Looking at the listing below, retype exactly the lines starting at the one containing "Task: Click the layout/table view icon" and ending at the one containing "Click the Kanban", both included, and nothing else.
Content starts
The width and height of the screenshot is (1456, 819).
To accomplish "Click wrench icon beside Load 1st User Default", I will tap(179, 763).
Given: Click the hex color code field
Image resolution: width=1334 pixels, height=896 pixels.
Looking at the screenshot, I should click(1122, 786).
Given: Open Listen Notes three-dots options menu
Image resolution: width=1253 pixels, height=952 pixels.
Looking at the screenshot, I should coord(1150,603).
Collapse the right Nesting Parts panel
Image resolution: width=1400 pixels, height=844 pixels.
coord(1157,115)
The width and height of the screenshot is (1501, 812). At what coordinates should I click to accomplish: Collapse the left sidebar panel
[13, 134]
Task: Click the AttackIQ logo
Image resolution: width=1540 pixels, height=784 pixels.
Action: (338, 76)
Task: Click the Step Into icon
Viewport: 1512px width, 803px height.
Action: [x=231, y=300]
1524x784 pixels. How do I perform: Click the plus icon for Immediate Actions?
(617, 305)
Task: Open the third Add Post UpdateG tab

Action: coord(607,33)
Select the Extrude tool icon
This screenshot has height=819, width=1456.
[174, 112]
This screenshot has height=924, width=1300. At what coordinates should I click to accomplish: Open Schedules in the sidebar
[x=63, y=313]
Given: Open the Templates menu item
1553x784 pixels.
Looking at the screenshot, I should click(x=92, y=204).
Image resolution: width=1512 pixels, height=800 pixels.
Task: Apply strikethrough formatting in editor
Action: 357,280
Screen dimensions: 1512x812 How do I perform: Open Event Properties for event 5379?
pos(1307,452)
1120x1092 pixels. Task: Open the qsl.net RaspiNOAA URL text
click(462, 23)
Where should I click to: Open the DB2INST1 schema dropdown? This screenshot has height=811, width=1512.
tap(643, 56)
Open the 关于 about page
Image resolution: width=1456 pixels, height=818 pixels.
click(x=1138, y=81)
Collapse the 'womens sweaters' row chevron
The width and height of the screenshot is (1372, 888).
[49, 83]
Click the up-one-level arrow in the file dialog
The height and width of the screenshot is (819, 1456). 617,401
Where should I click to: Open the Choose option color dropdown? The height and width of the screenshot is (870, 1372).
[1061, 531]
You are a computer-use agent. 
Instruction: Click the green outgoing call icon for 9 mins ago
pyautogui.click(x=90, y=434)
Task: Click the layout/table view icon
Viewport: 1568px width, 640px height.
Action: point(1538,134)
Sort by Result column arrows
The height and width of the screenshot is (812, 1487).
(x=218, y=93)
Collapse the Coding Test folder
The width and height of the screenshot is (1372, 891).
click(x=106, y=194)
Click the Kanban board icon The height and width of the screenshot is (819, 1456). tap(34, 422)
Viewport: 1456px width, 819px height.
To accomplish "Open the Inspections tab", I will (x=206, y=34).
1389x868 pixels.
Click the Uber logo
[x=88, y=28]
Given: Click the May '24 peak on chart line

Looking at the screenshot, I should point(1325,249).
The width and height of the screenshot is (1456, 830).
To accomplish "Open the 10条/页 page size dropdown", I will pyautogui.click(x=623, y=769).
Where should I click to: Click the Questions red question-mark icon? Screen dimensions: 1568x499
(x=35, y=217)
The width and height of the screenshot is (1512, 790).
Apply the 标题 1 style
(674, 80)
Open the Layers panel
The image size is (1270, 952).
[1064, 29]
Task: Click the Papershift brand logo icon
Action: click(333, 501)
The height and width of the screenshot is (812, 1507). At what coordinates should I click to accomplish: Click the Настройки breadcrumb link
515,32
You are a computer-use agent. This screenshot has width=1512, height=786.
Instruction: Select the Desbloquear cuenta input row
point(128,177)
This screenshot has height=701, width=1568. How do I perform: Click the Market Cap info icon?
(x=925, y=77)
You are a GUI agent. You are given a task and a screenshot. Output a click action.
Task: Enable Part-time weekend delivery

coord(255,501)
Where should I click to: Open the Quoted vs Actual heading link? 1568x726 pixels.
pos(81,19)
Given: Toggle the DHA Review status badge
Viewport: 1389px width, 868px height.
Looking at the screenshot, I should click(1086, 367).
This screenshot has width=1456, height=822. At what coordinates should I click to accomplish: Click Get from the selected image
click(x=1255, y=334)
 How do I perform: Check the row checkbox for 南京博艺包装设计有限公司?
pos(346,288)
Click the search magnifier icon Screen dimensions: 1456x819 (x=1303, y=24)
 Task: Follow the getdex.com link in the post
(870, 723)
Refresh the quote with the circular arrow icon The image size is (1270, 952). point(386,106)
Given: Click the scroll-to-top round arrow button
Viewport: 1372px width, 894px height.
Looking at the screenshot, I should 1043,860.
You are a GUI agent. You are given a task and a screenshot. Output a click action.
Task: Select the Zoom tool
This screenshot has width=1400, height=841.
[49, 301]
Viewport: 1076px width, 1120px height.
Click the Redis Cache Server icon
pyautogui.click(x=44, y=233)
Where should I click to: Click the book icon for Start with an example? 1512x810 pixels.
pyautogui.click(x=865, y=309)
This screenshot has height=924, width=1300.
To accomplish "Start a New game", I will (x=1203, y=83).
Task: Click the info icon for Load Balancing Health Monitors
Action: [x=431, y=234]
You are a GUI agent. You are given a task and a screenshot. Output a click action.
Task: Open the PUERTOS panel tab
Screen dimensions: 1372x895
Content ends
## COMPLETED EXERCISE
Task: Click the layout/table view icon
Viewport: 1568px width, 640px height.
Action: point(1538,134)
Sort by Result column arrows
The height and width of the screenshot is (812, 1487).
(x=218, y=93)
Collapse the Coding Test folder
The width and height of the screenshot is (1372, 891).
click(x=106, y=194)
Click the Kanban board icon The height and width of the screenshot is (819, 1456). tap(34, 422)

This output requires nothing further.